======== Stored data

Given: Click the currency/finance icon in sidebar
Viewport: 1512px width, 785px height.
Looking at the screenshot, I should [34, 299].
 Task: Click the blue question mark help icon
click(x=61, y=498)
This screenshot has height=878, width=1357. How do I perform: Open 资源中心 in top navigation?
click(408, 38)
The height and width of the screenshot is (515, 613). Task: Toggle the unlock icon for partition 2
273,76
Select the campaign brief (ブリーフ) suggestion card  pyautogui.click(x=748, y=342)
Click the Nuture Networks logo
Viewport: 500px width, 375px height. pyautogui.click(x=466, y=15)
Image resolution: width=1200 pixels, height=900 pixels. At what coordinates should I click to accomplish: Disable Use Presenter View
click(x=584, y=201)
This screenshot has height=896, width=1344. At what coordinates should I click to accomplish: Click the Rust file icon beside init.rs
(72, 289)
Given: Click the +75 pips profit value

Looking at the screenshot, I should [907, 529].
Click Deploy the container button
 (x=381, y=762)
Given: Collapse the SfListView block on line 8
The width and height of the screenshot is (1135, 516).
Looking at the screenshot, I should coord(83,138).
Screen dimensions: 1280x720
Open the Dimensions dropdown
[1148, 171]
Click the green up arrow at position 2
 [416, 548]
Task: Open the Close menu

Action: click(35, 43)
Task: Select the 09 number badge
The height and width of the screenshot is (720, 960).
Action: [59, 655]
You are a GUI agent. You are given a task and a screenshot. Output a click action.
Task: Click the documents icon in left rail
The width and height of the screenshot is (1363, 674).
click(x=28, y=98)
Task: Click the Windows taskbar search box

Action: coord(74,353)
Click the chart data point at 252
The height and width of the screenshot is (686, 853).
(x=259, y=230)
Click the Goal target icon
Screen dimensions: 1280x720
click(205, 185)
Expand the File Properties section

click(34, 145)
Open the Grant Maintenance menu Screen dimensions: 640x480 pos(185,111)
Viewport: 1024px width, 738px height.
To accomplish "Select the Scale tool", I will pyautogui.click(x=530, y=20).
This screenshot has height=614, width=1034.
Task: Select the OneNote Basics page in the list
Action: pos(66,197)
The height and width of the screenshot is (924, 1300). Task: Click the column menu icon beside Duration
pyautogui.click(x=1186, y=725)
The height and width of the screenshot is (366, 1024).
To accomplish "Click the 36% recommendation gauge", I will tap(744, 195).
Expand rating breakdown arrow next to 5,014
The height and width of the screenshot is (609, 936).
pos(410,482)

================

*Exercise brief*: None of the lines above may be skipped. Transcribe each one exactly.

*The answer*:
Given: Click the currency/finance icon in sidebar
Viewport: 1512px width, 785px height.
Looking at the screenshot, I should [34, 299].
 Task: Click the blue question mark help icon
click(x=61, y=498)
This screenshot has height=878, width=1357. How do I perform: Open 资源中心 in top navigation?
click(408, 38)
The height and width of the screenshot is (515, 613). Task: Toggle the unlock icon for partition 2
273,76
Select the campaign brief (ブリーフ) suggestion card  pyautogui.click(x=748, y=342)
Click the Nuture Networks logo
Viewport: 500px width, 375px height. pyautogui.click(x=466, y=15)
Image resolution: width=1200 pixels, height=900 pixels. At what coordinates should I click to accomplish: Disable Use Presenter View
click(x=584, y=201)
This screenshot has height=896, width=1344. At what coordinates should I click to accomplish: Click the Rust file icon beside init.rs
(72, 289)
Given: Click the +75 pips profit value

Looking at the screenshot, I should [907, 529].
Click Deploy the container button
 (x=381, y=762)
Given: Collapse the SfListView block on line 8
The width and height of the screenshot is (1135, 516).
Looking at the screenshot, I should coord(83,138).
Screen dimensions: 1280x720
Open the Dimensions dropdown
[1148, 171]
Click the green up arrow at position 2
 [416, 548]
Task: Open the Close menu

Action: click(35, 43)
Task: Select the 09 number badge
The height and width of the screenshot is (720, 960).
Action: [59, 655]
You are a GUI agent. You are given a task and a screenshot. Output a click action.
Task: Click the documents icon in left rail
The width and height of the screenshot is (1363, 674).
click(x=28, y=98)
Task: Click the Windows taskbar search box

Action: coord(74,353)
Click the chart data point at 252
The height and width of the screenshot is (686, 853).
(x=259, y=230)
Click the Goal target icon
Screen dimensions: 1280x720
click(205, 185)
Expand the File Properties section

click(34, 145)
Open the Grant Maintenance menu Screen dimensions: 640x480 pos(185,111)
Viewport: 1024px width, 738px height.
To accomplish "Select the Scale tool", I will pyautogui.click(x=530, y=20).
This screenshot has height=614, width=1034.
Task: Select the OneNote Basics page in the list
Action: pos(66,197)
The height and width of the screenshot is (924, 1300). Task: Click the column menu icon beside Duration
pyautogui.click(x=1186, y=725)
The height and width of the screenshot is (366, 1024).
To accomplish "Click the 36% recommendation gauge", I will tap(744, 195).
Expand rating breakdown arrow next to 5,014
The height and width of the screenshot is (609, 936).
pos(410,482)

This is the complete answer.